:: Given data

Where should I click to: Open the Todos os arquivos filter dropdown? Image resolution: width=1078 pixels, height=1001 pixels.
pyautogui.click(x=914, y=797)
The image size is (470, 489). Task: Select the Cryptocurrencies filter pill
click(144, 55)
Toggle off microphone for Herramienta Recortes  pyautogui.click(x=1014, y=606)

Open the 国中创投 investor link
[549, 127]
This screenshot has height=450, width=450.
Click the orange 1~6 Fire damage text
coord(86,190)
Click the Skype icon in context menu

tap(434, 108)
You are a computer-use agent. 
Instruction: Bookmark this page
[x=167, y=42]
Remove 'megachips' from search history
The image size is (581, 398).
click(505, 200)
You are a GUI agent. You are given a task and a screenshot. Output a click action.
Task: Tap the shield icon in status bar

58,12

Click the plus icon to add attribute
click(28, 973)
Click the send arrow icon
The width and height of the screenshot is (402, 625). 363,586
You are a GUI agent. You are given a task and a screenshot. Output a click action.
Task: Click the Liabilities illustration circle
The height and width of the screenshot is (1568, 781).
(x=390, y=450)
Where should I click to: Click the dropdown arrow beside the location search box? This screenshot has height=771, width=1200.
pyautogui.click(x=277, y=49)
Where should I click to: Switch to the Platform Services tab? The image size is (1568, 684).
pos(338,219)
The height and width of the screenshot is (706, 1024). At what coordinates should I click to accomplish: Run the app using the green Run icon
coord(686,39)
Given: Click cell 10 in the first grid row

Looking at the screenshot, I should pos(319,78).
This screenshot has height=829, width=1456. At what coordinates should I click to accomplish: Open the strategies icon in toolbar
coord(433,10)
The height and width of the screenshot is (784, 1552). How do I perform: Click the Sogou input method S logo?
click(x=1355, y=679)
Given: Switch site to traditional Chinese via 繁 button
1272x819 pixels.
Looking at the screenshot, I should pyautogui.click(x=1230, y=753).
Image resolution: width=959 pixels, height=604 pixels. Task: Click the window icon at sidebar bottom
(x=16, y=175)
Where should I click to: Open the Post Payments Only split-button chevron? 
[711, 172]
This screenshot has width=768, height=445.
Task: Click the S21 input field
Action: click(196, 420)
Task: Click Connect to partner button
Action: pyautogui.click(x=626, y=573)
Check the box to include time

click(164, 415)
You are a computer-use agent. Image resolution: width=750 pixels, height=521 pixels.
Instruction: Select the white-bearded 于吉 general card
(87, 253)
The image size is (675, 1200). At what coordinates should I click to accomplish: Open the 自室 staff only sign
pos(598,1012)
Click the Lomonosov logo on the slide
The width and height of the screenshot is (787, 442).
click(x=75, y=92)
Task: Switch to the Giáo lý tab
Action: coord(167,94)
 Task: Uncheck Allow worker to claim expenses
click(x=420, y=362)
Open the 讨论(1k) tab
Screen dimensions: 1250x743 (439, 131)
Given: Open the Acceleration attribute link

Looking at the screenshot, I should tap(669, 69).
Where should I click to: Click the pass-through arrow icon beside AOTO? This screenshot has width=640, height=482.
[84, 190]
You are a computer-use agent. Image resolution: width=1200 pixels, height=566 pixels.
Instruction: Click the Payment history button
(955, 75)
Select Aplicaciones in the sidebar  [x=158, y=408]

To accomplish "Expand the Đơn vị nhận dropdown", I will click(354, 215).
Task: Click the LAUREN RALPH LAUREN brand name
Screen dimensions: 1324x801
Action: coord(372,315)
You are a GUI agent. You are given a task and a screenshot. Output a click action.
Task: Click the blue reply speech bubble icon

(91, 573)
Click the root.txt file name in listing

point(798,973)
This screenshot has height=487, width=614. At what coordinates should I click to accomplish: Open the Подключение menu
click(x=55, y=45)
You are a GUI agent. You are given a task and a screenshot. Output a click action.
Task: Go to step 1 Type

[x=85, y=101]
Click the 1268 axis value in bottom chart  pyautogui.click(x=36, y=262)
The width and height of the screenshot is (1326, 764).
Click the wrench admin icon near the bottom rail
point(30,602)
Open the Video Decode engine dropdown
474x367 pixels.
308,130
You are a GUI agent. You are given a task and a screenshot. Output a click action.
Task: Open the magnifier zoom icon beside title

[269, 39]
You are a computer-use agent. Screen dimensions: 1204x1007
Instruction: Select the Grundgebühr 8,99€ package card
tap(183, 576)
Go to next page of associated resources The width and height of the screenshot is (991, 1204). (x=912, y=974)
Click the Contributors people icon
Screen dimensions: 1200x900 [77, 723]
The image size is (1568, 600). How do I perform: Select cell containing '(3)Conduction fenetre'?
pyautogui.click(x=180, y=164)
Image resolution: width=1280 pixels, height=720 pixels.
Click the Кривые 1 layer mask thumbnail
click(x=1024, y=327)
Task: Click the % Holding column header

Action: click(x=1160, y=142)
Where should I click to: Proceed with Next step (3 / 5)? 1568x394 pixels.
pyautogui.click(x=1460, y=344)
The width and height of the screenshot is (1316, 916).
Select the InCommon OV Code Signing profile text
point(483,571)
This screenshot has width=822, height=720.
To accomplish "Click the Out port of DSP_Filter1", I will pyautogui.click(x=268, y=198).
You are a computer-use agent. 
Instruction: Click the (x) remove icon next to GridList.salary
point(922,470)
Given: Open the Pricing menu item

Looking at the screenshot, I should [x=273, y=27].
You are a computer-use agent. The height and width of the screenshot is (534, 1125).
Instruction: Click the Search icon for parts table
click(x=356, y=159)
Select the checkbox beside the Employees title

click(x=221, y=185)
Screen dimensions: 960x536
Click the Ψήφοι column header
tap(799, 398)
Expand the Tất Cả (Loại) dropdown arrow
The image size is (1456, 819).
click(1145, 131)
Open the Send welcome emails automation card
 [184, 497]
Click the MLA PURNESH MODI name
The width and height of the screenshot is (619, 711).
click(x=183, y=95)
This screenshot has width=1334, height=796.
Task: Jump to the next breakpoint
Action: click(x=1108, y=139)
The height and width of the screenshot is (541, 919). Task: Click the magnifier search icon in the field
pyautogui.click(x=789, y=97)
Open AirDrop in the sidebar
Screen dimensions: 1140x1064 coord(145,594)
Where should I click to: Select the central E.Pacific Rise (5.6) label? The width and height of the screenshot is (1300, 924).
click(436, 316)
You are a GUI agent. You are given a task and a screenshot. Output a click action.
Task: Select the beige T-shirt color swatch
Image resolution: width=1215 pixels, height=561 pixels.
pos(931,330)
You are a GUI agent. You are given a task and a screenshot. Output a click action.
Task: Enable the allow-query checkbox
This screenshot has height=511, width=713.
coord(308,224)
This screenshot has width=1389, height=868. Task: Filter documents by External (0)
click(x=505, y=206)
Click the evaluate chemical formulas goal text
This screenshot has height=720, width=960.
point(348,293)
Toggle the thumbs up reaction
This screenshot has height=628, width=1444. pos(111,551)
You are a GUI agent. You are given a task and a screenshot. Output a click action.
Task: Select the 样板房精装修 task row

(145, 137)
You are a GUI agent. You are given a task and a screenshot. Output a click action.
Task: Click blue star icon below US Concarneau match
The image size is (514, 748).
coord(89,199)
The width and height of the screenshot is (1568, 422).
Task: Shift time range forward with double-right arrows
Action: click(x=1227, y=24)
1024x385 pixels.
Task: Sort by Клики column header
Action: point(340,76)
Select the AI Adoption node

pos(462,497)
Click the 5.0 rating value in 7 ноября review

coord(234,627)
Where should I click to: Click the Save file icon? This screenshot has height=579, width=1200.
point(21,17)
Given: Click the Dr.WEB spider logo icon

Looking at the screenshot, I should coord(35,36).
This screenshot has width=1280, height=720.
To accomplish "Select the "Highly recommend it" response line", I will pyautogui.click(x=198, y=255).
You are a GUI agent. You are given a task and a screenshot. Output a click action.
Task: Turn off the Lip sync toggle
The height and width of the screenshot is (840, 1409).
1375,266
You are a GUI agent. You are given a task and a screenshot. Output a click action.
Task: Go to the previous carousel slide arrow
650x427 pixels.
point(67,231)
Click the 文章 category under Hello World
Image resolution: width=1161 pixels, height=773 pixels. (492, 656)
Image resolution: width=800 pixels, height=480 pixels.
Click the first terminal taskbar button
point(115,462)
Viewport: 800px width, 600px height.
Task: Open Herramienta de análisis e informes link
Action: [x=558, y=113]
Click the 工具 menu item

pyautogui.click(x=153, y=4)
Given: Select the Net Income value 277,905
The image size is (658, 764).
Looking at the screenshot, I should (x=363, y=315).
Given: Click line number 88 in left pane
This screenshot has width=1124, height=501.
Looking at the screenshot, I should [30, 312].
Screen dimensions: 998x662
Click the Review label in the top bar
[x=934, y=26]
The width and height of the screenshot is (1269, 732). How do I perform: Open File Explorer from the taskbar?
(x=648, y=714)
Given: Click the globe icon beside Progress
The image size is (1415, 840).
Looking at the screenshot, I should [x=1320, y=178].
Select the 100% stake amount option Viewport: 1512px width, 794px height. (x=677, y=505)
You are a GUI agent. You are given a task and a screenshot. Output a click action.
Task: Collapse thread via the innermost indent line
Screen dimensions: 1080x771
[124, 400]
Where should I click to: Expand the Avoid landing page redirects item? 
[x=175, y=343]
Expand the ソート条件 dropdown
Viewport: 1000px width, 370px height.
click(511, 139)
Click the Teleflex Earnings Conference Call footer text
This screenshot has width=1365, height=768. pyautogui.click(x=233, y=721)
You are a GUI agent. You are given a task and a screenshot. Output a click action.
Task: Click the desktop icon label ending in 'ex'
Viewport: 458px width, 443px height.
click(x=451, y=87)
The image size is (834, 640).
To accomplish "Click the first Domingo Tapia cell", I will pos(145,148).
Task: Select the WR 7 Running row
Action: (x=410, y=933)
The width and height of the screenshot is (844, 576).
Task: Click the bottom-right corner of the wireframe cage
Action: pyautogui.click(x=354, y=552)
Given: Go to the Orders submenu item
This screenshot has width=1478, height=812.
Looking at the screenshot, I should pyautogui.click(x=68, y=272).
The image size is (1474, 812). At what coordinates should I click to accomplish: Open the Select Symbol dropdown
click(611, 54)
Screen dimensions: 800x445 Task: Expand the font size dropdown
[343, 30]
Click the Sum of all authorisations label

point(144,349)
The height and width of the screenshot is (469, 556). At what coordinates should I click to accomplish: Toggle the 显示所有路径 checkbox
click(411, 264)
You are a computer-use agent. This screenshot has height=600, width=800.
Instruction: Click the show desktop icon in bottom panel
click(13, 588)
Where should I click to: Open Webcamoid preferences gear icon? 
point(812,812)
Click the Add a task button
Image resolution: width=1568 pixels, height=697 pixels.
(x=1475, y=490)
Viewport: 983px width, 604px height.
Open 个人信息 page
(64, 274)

::::

## Prompt
Filter the data for the string "computer" and copy every line that has it.

## Response below
You are a computer-use agent. 
You are a computer-use agent. Image resolution: width=750 pixels, height=521 pixels.
You are a computer-use agent. Image resolution: width=1200 pixels, height=566 pixels.
You are a computer-use agent. Screen dimensions: 1204x1007
You are a computer-use agent. 
You are a computer-use agent. The height and width of the screenshot is (534, 1125).
You are a computer-use agent. This screenshot has height=600, width=800.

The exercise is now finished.